Records from a pointing dataset –

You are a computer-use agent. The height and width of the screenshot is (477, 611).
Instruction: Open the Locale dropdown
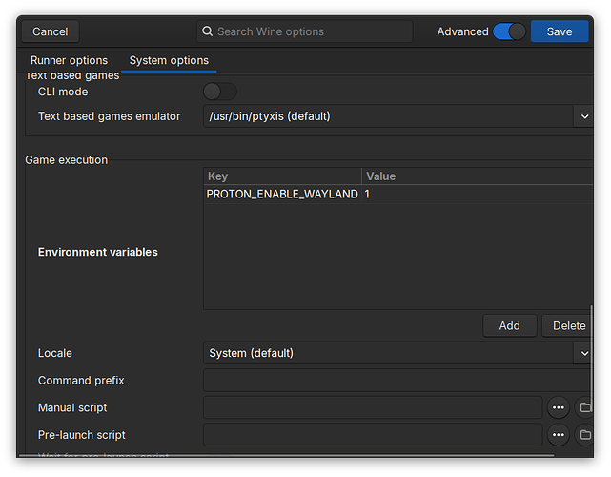tap(582, 353)
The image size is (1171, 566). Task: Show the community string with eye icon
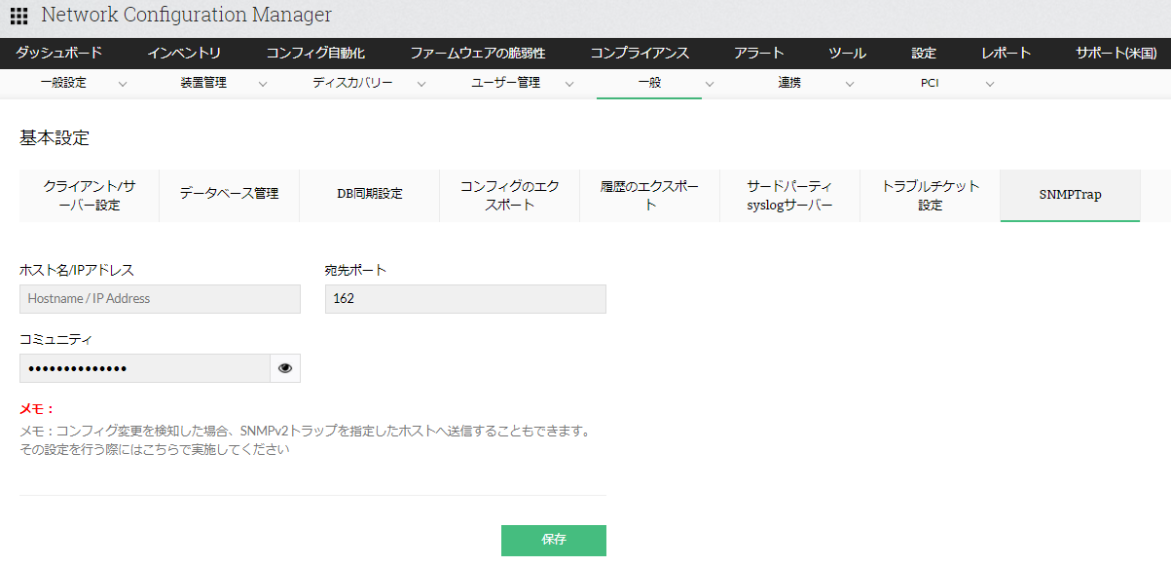click(x=285, y=368)
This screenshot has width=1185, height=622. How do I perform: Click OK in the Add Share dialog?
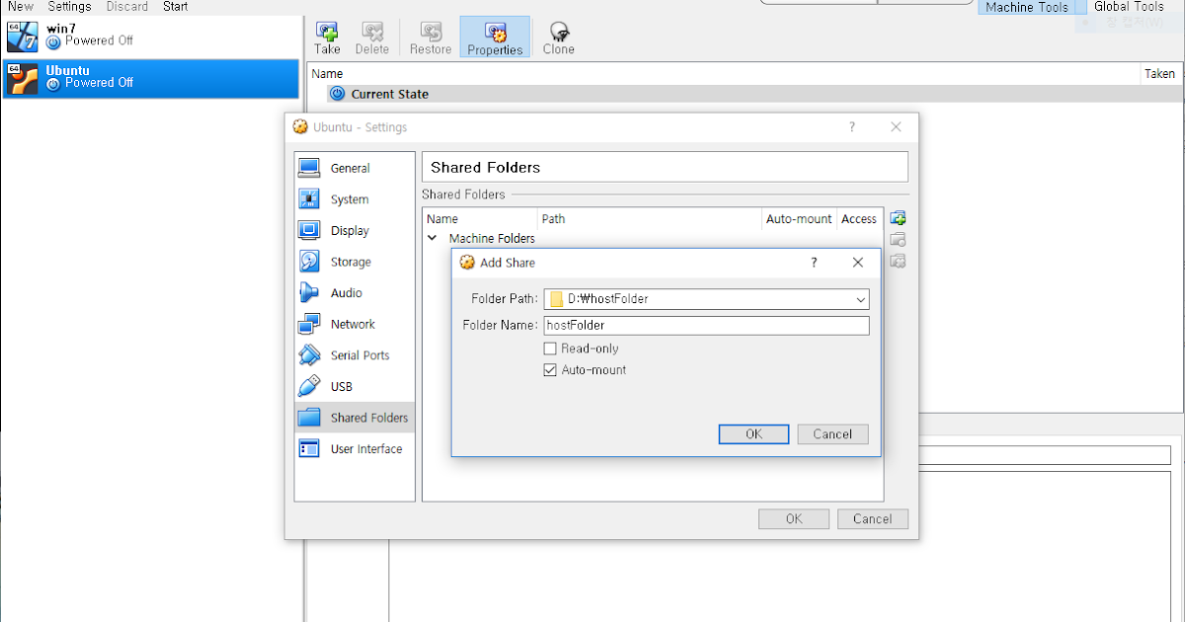tap(753, 433)
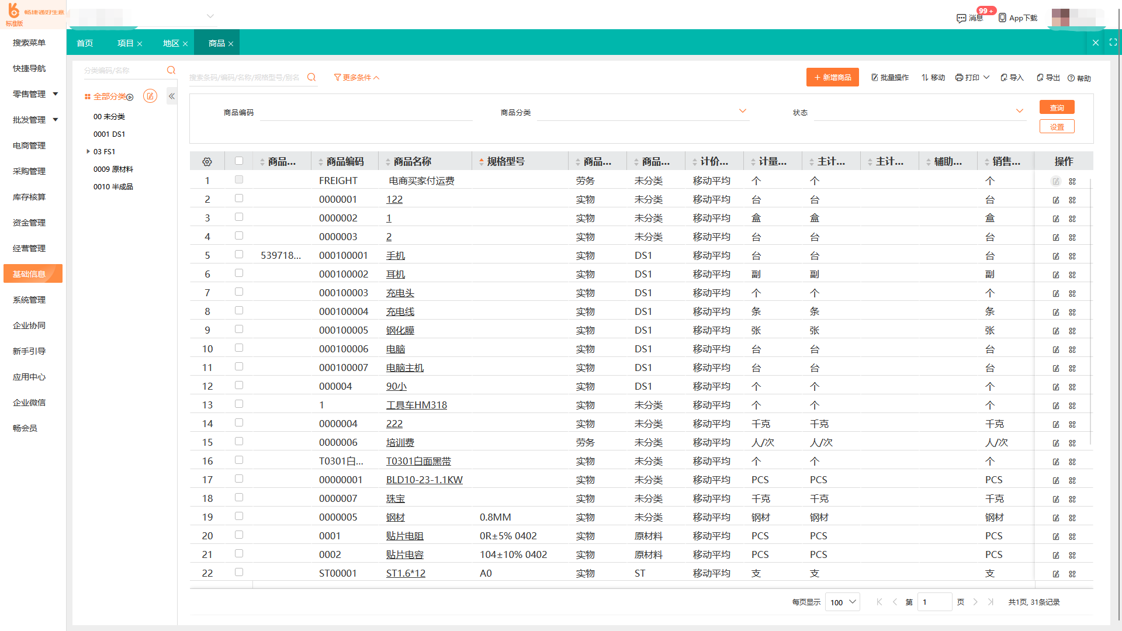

WORK TO COMPLETE – Format every line of the data above as a numbered list, omitting blank lines and excluding the pictures.

FINISHED EXERCISE –
1. You are a computer-use agent. The height and width of the screenshot is (477, 611).
2. Instruction: Open the Locale dropdown
3. tap(582, 353)
4. The image size is (1171, 566). Task: Show the community string with eye icon
5. click(x=285, y=368)
6. This screenshot has width=1185, height=622. How do I perform: Click OK in the Add Share dialog?
7. tap(753, 433)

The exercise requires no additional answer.